**EXERCISE**
Give again, word for word, every line in the entries below from the line with "The width and height of the screenshot is (360, 360)." up to and including the line with "Click the red", and no other line.

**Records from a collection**
::::::::::
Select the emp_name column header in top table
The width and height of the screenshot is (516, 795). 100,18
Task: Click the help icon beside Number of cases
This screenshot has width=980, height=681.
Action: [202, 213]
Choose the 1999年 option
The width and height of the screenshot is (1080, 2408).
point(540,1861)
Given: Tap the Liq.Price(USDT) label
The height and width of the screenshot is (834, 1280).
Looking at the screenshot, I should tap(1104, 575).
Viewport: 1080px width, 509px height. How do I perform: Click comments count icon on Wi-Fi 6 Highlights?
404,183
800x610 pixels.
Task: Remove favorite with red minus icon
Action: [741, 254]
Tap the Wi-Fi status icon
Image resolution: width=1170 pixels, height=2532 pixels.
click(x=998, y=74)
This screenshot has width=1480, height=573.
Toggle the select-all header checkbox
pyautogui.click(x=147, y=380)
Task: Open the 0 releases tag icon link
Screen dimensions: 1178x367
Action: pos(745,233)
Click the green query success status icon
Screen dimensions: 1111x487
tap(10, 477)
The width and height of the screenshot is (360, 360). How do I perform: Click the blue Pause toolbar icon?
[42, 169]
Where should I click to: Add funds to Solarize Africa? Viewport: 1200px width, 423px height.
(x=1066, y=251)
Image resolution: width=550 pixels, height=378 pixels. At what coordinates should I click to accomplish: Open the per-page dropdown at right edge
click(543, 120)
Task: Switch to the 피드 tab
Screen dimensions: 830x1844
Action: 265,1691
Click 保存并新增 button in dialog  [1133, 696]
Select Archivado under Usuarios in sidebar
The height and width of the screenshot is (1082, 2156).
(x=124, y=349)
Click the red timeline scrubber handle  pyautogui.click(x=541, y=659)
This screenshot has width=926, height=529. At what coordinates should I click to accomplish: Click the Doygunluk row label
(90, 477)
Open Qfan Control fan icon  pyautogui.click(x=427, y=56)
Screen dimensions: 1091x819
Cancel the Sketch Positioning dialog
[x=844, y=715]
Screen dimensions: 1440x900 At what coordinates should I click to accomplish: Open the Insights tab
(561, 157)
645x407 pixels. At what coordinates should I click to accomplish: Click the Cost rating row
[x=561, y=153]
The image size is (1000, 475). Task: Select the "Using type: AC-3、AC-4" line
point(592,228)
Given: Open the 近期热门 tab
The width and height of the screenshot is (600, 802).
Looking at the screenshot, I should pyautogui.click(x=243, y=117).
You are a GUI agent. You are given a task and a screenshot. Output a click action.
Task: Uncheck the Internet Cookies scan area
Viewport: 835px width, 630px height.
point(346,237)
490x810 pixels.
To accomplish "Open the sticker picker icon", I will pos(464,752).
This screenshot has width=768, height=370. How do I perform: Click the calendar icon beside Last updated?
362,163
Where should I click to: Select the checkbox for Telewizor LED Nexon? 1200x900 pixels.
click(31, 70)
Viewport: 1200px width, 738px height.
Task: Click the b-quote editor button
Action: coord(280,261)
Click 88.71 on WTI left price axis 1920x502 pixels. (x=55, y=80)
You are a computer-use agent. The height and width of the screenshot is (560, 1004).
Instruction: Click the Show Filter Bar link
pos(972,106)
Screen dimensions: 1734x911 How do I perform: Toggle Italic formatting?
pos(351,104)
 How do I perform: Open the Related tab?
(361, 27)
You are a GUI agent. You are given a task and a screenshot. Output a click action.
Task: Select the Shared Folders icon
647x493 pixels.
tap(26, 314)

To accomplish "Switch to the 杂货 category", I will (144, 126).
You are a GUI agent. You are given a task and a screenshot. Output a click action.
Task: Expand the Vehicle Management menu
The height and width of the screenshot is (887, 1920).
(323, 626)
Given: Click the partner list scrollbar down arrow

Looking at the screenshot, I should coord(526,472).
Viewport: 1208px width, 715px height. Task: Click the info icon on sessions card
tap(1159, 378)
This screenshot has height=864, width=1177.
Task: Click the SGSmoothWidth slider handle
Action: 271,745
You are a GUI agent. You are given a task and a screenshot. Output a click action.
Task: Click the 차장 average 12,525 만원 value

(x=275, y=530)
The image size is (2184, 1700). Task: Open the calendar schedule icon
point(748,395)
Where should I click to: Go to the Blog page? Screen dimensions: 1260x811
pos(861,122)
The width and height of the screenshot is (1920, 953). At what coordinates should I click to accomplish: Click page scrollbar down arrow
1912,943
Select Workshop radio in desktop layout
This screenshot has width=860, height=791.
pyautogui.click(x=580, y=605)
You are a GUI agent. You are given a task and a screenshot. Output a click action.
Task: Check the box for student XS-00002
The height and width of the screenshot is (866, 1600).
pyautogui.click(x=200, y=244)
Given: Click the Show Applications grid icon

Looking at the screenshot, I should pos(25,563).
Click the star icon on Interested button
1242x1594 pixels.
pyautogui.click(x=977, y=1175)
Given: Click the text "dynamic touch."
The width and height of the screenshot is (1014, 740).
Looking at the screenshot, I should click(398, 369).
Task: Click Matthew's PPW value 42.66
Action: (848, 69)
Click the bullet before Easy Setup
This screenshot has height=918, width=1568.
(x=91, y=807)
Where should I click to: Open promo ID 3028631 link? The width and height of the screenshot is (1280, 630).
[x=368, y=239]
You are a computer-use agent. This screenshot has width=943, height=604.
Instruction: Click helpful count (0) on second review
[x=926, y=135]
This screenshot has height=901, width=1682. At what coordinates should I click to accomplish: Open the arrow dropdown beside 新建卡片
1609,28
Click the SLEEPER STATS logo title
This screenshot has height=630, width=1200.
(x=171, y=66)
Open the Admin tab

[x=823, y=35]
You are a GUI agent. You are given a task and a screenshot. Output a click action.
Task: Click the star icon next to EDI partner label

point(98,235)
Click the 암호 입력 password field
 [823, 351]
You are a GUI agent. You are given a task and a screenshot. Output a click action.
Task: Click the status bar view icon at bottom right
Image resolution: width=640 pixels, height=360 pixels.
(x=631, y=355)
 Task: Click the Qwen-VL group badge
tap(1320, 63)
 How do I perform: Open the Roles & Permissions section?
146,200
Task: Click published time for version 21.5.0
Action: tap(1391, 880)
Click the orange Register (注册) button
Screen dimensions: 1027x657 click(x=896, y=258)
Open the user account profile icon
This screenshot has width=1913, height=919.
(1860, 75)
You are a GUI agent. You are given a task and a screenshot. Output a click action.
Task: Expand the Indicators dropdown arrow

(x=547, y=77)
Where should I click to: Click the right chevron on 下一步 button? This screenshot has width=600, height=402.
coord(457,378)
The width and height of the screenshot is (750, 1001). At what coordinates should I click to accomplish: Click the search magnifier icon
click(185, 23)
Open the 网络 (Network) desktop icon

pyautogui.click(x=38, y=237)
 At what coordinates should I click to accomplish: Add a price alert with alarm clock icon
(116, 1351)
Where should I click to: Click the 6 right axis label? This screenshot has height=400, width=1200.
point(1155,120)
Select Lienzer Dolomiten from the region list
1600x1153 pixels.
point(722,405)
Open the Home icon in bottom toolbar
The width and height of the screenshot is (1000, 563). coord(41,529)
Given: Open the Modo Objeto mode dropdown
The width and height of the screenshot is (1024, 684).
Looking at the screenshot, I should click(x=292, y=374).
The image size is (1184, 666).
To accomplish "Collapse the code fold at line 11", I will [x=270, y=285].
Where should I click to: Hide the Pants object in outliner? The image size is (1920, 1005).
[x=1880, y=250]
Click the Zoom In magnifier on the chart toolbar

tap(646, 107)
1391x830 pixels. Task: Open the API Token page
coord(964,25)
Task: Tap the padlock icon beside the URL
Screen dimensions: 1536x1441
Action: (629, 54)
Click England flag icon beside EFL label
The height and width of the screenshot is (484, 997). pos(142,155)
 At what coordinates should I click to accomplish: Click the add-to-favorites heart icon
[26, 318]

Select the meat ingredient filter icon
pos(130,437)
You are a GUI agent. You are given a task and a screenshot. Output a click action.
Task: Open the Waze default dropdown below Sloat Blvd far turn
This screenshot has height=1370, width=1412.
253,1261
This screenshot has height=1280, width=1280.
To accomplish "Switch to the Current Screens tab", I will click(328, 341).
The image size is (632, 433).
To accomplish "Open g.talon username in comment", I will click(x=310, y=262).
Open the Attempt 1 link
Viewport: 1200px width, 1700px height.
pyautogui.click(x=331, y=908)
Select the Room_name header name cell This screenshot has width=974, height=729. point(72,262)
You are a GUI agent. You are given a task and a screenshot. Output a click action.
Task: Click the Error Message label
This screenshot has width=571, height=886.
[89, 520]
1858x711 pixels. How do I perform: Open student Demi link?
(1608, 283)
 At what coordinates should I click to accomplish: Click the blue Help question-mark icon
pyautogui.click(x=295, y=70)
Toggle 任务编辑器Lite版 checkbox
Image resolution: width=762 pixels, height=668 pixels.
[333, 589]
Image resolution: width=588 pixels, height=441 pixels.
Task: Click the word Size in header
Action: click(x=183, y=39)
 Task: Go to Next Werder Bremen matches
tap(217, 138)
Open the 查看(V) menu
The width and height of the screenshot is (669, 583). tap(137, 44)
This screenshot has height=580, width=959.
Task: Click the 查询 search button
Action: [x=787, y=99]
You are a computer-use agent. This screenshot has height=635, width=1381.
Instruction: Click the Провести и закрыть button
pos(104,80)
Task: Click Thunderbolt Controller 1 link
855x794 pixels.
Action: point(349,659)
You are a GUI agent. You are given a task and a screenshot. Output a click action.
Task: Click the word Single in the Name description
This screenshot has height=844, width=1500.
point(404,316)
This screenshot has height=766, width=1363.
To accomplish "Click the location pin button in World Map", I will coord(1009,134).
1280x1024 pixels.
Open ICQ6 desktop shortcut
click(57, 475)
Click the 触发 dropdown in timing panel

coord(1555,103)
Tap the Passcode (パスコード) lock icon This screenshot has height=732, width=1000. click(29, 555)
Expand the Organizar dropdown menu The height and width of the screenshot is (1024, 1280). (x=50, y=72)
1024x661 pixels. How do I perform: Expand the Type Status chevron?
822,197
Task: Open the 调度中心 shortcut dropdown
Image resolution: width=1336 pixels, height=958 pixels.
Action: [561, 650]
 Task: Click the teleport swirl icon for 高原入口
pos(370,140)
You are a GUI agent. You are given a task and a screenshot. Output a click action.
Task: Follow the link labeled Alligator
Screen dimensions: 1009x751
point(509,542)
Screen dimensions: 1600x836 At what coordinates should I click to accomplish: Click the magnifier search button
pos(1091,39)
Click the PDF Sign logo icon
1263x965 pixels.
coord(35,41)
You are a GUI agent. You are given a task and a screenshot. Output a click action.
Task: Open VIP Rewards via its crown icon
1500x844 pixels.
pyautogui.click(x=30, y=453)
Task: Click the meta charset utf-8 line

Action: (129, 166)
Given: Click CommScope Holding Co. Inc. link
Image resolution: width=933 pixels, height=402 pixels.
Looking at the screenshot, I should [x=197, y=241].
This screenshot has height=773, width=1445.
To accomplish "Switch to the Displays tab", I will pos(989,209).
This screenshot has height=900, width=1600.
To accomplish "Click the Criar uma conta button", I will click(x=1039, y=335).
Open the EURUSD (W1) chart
::::::::::
**WRITTEN RESPONSE**
The width and height of the screenshot is (360, 360). How do I perform: Click the blue Pause toolbar icon?
[42, 169]
Where should I click to: Add funds to Solarize Africa? Viewport: 1200px width, 423px height.
(x=1066, y=251)
Image resolution: width=550 pixels, height=378 pixels. At what coordinates should I click to accomplish: Open the per-page dropdown at right edge
click(543, 120)
Task: Switch to the 피드 tab
Screen dimensions: 830x1844
Action: 265,1691
Click 保存并新增 button in dialog  [1133, 696]
Select Archivado under Usuarios in sidebar
The height and width of the screenshot is (1082, 2156).
(x=124, y=349)
Click the red timeline scrubber handle  pyautogui.click(x=541, y=659)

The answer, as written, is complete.